Por: Rangel Alves da Costa
SAGRADA TERRA DE HOMENS VALENTES
Por mais que os governantes pretendam desqualificar os sertanejos, impingindo-lhes desde algum tempo a mendicância, a ociosidade e o desapego às formas de luta pela sobrevivência, certamente que essas esmolas oficiais degradantes não conseguirão apagar a história daqueles que viveram e ainda vivem na sagrada terra de homens valentes.
Talvez, num falso romantismo bucólico-jeca-taturesco, continuem achando que o sertão e o sertanejo se bastam na sua insignificância de ser e existir. Manifestas atitudes de discriminações e preconceitos. Nada mais do que isso, porém sem esquecer do mais grave: o sertão tem que continuar existindo assim para justificar as esmolas eleitoreiras tão necessárias para a manutenção do poder.

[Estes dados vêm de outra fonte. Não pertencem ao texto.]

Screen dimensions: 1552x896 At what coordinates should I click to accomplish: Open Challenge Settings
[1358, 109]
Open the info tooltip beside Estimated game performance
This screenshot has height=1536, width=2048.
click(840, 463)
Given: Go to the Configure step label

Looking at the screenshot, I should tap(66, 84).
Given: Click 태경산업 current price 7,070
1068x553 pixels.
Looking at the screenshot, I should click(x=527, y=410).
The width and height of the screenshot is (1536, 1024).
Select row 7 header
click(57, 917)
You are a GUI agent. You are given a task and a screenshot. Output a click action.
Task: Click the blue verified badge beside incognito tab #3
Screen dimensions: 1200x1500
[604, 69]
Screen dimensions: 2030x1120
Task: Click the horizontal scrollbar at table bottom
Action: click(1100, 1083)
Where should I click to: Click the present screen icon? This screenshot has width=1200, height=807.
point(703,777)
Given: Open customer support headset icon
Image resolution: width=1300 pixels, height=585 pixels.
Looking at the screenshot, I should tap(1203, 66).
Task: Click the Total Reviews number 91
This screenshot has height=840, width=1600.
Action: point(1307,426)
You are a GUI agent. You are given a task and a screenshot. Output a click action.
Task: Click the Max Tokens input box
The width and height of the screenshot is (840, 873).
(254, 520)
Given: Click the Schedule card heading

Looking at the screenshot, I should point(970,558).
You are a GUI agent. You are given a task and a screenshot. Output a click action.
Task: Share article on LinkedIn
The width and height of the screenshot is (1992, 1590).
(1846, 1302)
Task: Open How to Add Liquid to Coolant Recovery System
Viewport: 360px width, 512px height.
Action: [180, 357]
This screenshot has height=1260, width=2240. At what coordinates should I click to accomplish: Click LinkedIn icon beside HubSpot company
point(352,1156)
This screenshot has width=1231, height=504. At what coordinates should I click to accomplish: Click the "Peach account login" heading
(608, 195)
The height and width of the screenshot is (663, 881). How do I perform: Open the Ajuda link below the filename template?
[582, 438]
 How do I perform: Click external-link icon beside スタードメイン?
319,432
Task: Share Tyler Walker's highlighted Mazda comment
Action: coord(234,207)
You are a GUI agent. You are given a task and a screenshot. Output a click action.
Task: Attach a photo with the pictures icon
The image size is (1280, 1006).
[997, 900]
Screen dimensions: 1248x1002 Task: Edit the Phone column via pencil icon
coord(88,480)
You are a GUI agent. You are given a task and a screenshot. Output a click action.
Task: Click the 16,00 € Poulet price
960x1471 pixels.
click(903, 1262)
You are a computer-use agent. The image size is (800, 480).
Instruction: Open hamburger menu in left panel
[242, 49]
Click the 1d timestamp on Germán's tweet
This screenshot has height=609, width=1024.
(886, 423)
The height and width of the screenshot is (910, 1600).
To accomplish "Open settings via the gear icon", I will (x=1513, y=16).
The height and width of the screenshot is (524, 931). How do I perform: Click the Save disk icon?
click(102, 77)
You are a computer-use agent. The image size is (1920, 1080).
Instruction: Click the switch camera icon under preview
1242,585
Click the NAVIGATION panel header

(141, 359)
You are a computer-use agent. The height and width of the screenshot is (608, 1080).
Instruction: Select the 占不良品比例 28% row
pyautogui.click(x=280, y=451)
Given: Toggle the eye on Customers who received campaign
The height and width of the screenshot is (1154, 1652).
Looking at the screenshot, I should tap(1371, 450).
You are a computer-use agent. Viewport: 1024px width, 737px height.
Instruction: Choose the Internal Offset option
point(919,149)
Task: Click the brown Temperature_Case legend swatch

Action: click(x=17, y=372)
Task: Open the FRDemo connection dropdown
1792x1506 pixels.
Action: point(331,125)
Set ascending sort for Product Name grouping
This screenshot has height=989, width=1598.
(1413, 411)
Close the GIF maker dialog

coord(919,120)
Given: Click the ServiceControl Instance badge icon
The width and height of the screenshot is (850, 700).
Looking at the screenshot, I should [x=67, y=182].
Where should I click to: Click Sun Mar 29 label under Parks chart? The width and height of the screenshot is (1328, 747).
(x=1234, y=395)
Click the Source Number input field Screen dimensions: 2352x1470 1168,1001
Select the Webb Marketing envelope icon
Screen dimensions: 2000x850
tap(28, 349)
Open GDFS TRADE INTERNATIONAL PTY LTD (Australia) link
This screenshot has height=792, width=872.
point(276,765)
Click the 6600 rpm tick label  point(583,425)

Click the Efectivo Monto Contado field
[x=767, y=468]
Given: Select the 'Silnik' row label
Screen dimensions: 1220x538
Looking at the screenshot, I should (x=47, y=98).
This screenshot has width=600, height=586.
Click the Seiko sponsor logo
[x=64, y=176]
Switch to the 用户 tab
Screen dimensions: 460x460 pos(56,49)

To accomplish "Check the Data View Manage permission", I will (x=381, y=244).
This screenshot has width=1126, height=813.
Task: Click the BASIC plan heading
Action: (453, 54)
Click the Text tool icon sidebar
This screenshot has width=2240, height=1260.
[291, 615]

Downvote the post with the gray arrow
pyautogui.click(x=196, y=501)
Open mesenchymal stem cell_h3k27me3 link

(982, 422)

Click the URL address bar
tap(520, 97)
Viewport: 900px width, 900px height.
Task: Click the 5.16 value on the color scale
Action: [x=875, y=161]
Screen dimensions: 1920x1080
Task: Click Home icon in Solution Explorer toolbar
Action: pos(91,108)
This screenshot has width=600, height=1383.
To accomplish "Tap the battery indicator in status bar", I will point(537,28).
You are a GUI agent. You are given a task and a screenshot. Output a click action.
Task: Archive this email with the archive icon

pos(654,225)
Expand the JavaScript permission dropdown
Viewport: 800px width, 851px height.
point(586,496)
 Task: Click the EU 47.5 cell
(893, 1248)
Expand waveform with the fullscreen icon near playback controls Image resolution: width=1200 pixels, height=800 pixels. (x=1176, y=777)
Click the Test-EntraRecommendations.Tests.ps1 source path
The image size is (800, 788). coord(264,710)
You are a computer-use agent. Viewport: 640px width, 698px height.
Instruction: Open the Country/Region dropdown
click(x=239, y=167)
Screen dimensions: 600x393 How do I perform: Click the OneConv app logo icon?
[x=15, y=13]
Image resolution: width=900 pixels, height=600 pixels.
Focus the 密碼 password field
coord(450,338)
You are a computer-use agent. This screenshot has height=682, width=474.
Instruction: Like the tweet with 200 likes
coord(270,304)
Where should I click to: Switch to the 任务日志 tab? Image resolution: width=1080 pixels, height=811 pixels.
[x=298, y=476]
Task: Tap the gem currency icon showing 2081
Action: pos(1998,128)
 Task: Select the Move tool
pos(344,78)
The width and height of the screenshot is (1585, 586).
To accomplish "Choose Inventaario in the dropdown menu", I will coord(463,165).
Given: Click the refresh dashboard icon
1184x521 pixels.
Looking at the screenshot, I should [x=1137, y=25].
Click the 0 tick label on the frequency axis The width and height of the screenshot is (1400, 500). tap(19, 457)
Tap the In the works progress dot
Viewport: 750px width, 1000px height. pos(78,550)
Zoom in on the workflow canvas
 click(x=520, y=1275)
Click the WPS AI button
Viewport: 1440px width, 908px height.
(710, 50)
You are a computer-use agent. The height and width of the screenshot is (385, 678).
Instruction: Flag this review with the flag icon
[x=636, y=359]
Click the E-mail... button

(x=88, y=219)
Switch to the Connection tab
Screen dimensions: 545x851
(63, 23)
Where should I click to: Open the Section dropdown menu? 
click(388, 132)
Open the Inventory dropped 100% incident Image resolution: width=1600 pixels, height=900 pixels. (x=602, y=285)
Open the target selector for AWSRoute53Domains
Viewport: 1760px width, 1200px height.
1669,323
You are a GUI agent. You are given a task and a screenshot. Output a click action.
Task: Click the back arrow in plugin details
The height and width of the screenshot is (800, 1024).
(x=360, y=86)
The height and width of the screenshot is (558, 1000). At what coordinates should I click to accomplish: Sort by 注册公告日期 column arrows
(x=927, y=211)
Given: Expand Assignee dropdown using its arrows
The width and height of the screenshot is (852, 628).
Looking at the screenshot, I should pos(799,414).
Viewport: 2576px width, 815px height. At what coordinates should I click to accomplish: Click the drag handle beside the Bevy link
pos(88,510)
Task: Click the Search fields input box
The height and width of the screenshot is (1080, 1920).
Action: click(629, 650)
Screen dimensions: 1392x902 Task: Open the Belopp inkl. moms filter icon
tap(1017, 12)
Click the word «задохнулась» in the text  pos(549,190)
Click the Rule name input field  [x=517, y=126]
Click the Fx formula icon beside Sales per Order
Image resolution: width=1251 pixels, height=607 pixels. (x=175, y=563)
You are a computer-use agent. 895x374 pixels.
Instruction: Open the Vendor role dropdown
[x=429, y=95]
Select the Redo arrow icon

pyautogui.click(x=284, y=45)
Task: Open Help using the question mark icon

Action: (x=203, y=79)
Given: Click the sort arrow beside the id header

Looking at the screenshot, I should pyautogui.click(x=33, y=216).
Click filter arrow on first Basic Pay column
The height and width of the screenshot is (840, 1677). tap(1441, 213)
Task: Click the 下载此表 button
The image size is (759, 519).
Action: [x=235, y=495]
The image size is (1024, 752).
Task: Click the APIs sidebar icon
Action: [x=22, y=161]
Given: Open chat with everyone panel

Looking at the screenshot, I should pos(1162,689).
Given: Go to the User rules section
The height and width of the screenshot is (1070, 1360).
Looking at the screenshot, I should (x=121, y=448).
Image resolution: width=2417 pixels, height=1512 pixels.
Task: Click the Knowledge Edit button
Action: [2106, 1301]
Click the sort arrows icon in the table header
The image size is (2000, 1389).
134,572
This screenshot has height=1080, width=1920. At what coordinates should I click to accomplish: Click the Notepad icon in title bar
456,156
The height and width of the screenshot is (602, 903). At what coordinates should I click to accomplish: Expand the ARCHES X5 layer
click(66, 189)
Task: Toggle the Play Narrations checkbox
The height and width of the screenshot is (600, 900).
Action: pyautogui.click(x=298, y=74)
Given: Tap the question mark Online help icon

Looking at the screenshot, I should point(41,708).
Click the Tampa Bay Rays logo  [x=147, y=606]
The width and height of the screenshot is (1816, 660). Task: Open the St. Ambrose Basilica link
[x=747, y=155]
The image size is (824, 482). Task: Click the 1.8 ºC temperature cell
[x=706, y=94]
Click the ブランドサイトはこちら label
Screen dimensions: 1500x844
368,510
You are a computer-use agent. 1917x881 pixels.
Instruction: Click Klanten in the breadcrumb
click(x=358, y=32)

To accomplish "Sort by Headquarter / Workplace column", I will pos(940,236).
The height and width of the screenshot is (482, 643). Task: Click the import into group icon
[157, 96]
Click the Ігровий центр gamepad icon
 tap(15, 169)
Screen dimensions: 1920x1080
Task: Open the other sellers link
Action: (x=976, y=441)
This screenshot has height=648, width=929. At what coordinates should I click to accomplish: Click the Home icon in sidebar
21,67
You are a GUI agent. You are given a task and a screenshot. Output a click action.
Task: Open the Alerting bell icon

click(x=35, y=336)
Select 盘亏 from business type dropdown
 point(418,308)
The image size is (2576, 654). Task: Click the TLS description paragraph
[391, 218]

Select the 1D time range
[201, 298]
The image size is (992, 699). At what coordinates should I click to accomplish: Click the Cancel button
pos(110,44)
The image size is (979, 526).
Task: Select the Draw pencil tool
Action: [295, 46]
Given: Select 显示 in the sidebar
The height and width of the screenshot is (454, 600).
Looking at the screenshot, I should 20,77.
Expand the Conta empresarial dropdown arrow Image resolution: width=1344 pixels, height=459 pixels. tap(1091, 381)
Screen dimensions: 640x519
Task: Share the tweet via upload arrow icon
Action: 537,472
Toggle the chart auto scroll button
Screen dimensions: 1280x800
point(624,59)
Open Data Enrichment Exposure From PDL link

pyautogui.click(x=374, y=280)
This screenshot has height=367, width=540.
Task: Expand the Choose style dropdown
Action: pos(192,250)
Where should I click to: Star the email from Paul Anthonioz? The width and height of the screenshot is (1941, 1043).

Esse outro Brasil que pensa o sertão não é, verdadeiramente, o Brasil do qual o faz parte e reconhece seu valor, sua história, a dignidade e honradez dos seus homens. Basta virar um balaio de corruptos, ladrões da coisa pública, quadrilheiros e uma leva do que não presta, para ver se dele saem mais engravatados, políticos com ou sem mandato, ou sertanejos. Ainda assim querem que tudo de ruim esteja configurado na terra sertaneja.
A História, por mais manipulada que possa ser, ainda assim terá muitos resquícios de verdade. E é nos seus anais que constam as façanhas, revoltas e guerras nordestinas em nome de sua libertação, do jugo imperialista e da prepotência dos Coronéis. Antônio Conselheiro, Zumbi dos Palmares, Paulo Freire, Joaquim Nabuco, Luiz Gonzaga, Lampião, Jorge Amado, Câmara Cascudo, Chico Anísio, Graciliano Ramos, Gilberto Freire, Ariano Suassuna, Irmã Dulce, Padre Cícero, só para citar alguns, são nordestinos.
Mas é noutra classe de nordestinos que reside a maior força de valorização da raça sertaneja. Falo do homem matuto, do homem do campo, daquele caipira, ser do mato e do tempo, filho da terra esturricada e caminhante nas veredas de sol maior. Digo sobre aquele que a caneta Euclidiana tão corajosamente reconheceu como sendo um forte. E cito também aqueles beiradeiros que Donald Pierson encontrou às margens do Velho Chico para entender e descrever a sociologia de um povo que se confunde com a luta pela sobrevivência.
Tendo como cenário e paisagem o contraste que a criação permitiu, no mesmo céu que voa a jaçanã e a sabiá há o azul sem nuvem e sem esperança de chuva; na mesma mataria onde se esconde o preá e o teiú há a feiúra das árvores mortas, das folhagens acinzentadas, dos troncos fragilizados, dos galhos retorcidos; debaixo da mesma luz do luar tão bonito se ouve o choro da criança faminta, o aperreio do pai que não sabe mais o que fazer. Mas também se ouve o grito silencioso da oração, da prece, da fé inabalável de um povo que faz de cada tapera um templo divino.
Nesses sertões que se espalham em quadrante, tantas vezes tristes demais de compartilhar e doloridos demais de se viver, estão os caminhos dos vaqueiros, dos aboiadores, dos pequenos agricultores, dos comboeiros, das lavadeiras, das fateiras, dos feirantes, das parteiras, dos plantadores de sonhos e coletores de esperanças. Tudo em meio às secas, esturricamentos da terra, suores cortantes na pele, horizontes abrasados que se avolumam em quentura a cada dia que passa sem chuva. E tudo é sentido, dolorosamente sofrido, mas jamais dito que amanhã não será um dia melhor.
Lá, nesse sertão de meu Deus, o povo pobre muitas vezes se alimenta da dignidade. Não se farta de caviar comprado com dinheiro público, não come a lagosta da licitação fraudada, não bebe o uísque da verba desviada, não se empanturra de vinho importado adquirido de lobistas. Muitas vezes não há nada cozinhando no fogão de lenha, as panelas estão vazias, falta até água para beber. Falta tudo, mas sobra honradez, caráter, decência, seriedade.
E só mesmo numa sagrada terra de homens valentes para a vida ser vivida em plenitude, em meio à alegria e ao sofrimento, para que o sertanejo conheça suas fronteiras e seus limites e não mais se assuste ou se espante com aquilo que para outros seria igual à morte.